The ADS premium will be tested as soon as trading begins
That 3% premium is the starting point, not the end of the market test. Bailey Lipschultz said ADRs normally trade at a premium and that investors would watch whether the US-listed security moves closer to a double-digit premium relative to the Korean shares.
The scale of the listing was described in two formulations. Lipschultz said it would be a record-setting listing for a foreign issuer in the US, “outpacing Alibaba” while falling short of Saudi Aramco’s domestic listing. A Bloomberg News graphic said the deal would rank as the second-largest US foreign listing, behind Alibaba.
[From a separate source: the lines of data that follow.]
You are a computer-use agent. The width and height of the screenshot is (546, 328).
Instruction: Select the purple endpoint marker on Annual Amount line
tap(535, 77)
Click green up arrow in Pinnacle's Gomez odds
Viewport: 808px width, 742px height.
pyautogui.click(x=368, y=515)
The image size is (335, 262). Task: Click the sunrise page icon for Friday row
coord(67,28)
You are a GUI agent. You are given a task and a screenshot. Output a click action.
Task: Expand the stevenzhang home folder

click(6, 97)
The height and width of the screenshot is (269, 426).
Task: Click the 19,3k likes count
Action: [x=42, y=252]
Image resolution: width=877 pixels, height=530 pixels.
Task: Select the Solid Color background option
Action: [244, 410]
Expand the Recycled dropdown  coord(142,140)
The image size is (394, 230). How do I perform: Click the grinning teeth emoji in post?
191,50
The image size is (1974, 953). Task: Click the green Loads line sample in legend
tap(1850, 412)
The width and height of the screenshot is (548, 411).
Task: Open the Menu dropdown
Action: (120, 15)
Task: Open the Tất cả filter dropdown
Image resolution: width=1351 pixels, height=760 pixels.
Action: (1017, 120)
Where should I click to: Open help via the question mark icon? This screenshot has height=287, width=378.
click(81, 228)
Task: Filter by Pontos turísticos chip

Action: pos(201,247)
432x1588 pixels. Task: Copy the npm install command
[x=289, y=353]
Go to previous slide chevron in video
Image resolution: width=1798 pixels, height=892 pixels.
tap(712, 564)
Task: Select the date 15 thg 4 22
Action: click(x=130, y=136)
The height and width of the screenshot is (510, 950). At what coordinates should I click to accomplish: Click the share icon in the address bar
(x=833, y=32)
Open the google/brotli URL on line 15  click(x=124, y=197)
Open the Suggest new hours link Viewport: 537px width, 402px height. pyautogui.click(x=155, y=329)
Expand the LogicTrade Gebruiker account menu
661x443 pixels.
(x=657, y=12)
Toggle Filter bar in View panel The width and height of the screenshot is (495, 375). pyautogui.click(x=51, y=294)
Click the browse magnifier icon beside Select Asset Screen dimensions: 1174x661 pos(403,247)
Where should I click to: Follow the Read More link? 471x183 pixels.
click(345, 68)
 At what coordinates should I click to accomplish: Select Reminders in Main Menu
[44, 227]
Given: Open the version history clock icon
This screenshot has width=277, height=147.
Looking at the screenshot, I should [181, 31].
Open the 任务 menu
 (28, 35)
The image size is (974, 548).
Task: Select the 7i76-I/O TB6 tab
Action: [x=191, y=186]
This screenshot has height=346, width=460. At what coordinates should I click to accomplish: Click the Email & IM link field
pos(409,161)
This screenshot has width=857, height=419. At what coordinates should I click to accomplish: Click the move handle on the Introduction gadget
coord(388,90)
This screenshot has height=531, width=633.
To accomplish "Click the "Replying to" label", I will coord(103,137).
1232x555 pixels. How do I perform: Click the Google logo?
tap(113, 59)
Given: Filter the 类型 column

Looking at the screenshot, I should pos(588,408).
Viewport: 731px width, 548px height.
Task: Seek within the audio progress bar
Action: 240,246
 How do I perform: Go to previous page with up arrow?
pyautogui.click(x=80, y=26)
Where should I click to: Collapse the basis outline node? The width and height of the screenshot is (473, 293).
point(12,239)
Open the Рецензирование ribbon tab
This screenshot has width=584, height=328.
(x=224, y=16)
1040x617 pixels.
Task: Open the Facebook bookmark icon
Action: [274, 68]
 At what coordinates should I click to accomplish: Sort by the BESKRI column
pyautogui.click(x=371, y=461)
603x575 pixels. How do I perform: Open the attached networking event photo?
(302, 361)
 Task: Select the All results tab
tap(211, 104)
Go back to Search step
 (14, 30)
Both versions framed the sale as an unusually large US listing by a foreign issuer, while attributing different positions to the Alibaba comparison.
Bloomberg market panels showed why the listing is being read against a powerful equity backdrop. SK Hynix was shown up 11.26% intraday and up 245.55% year to date. The premium question therefore sits on top of an already sharp repricing: whether US investors continue to bid the ADS above the Korean reference price after a year in which the underlying shares had already moved substantially.
The next mechanical step is trading. Lipschultz said the ADSs would begin trading the following day, but not necessarily at the market open. He described the process as similar to a typical IPO, with book building before the stock starts trading rather than an immediate 9:30 a.m. open.
There is also a short-term ticker wrinkle. Lipschultz said the security would trade under a different ticker on Friday than it would when formally listed on Monday. The detail matters because the first day’s trading will be read against the Korean shares and against the indicated premium embedded in the $149 ADS price.
SK Hynix’s current position is a reversal of its memory-industry history
Ludlow framed the expected proceeds — between $26 billion and $28 billion — around SK Hynix’s need to boost capacity. The importance was not only the size of the share sale but the company’s changed position in the memory industry.
Ian King called SK Hynix a “rags to riches story.” He said the company had once been in serious trouble, had come close to being bought by competitor Micron, and had also been passed over by Samsung. The contrast with the present was central to his explanation: from an investor’s perspective, he cited revenue tripling to more than $200 billion this year and an 80% gross margin.
This is really a rags to riches story.
The relevant comparison set is Micron and Samsung. Samsung is SK Hynix’s domestic rival; Micron was described as the competitor that once nearly bought it. King did not offer a detailed ranking among the three. His point was that SK Hynix has moved from a company whose future was once in doubt to one raising capital into strong demand for memory, especially high-bandwidth memory.
A Bloomberg intraday market panel for Micron showed the stock up 6.97%. That comparison led back to the industry-wide question: how quickly memory producers add capacity into demand that is currently being driven by AI.